Юноша, выглядывающий из-за Гамаша, снова покраснел.

— Ты счастлива, Рут? — спросила Рейн-Мари, дотронувшись до тонкой руки старой поэтессы.

— Да.

— О, мне так приятно это слышать. Мне…

— Стропила-для-Кровли, — напомнил Арман. Он уже видел, что две дамы готовы усесться и поболтать насчет смысла жизни и природы счастья. Обычно такие беседы ему нравились, но не в этот вечер.

— Вот, — костлявый палец Рут ткнулся в карту, обозначив точку в десяти километрах от Трех Сосен. — Вот здесь были Стропила-для-Кровли. Но потом название поменялось на Notre-Dame-de-Doleur.

Натэниел записал сказанное и ниже склонился над картой.

— Но здесь нет ничего. Вы просто ткнули пальцем в поле.

Они с Рут уставились друг на друга.

— А сейчас, кадет Смит, время для очередного урока по проведению полицейского расследования, — объявил коммандер. — Кому верить. Говорит ли мадам Зардо правду, или запутывает следы?

— Может иметь место *бля мозгов, — согласилась Рут.

— И как проверить? — спросил Натэниел Гамаша.

— А никак. Ты можешь собрать все факты, улики, но даже самые лучшие следователи учатся доверять тому, чему, как нам говорили в начале нашей жизни, доверять бесполезно. И даже опасно. Инстинктам. Используй свои мозги, своё сердце и всё своё нутро. Всё, что есть в тебе от зверя, от хорошего охотника. Что твои инстинкты говорят тебе о мадам Зардо? Говорит ли она правду?

Натэниел повернулся к Рут, наблюдавшей за ним с некоторым интересом.

— Думаю, она говорит правду. Как минимум, она верит в то, о чём говорит.

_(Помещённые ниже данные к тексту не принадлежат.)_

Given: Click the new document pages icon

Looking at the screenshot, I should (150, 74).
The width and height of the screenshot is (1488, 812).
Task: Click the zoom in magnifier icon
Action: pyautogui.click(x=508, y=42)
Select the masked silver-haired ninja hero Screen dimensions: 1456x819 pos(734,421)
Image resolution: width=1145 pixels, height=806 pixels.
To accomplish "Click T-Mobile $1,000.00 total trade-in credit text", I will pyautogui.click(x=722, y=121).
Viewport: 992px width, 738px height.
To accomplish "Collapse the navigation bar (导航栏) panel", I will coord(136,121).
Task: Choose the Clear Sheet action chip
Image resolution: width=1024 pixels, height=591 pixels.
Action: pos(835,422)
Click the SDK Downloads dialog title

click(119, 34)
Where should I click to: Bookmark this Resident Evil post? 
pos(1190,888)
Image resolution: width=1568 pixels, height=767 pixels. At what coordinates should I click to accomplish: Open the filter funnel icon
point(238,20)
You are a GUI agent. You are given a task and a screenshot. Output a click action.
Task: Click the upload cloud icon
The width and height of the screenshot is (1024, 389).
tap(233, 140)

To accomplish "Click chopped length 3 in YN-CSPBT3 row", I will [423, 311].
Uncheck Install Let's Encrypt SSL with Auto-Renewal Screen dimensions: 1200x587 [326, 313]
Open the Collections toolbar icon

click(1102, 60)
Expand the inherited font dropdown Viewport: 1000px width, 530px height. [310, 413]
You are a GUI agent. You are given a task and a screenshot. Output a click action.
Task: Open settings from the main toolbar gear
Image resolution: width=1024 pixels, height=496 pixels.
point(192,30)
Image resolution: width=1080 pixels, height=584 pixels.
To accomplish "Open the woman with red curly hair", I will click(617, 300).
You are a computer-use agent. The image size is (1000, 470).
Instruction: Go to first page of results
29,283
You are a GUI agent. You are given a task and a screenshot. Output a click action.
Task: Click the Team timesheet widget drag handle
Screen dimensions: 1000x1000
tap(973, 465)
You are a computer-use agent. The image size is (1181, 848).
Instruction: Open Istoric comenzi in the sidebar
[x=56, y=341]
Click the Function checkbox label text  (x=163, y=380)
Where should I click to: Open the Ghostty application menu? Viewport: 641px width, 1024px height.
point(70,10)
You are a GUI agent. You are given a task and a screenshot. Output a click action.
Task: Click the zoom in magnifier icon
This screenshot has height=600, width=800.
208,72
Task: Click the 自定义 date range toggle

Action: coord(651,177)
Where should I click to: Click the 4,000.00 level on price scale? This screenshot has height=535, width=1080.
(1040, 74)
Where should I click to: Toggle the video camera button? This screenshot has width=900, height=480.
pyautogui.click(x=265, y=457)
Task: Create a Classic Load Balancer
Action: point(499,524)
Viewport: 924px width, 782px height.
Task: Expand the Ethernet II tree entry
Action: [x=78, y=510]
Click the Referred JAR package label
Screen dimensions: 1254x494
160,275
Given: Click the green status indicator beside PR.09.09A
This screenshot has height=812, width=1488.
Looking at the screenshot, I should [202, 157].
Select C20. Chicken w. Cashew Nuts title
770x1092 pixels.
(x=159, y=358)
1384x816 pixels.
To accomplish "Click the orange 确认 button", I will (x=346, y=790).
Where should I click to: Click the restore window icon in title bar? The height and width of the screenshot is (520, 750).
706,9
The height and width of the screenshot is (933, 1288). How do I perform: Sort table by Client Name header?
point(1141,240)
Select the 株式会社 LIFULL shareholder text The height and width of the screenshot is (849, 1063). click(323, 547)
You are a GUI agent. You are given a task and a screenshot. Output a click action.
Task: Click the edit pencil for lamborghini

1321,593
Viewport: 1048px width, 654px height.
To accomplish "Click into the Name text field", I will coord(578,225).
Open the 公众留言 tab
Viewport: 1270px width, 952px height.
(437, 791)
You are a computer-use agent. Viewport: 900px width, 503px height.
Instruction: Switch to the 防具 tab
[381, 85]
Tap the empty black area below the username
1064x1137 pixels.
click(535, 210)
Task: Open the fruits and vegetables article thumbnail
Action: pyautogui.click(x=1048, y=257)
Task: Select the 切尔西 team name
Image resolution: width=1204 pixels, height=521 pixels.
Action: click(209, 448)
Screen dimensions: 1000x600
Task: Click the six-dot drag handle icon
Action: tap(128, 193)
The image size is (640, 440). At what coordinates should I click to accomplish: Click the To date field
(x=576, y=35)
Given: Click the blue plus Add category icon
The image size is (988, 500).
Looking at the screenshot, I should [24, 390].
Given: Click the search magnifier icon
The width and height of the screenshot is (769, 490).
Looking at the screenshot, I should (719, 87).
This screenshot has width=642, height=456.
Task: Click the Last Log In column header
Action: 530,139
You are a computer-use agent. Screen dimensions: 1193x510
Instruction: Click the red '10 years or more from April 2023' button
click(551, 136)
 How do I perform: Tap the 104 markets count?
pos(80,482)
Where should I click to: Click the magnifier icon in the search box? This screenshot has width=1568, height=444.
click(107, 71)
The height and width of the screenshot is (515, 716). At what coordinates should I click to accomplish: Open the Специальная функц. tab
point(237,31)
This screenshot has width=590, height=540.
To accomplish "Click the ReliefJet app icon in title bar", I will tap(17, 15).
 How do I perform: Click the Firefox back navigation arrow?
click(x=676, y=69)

Завтра отправлюсь туда и проверю на месте.

Одобрив подобное разграничение правды и лжи, Гамаш кивнул.

— Можно мне? — кадет показал на карту и Рут заворчала.

Арман наблюдал, как мальчик с осторожностью сворачивает потертый листок бумаги — рыжие волосы падают на лоб, когда он наклоняется, гладкая идеальная кожа всегда готова разрумяниться. Застенчив.

И Арман мысленно вернулся к своему разговору с Желиной в саду.

Желина был не прав. Настоящие преступники, худшие из них, обитали не вне проторённых тропинок. Они обитали на наших кухнях, сидели за нашими столами.

Неприметные и непременно человекообразные.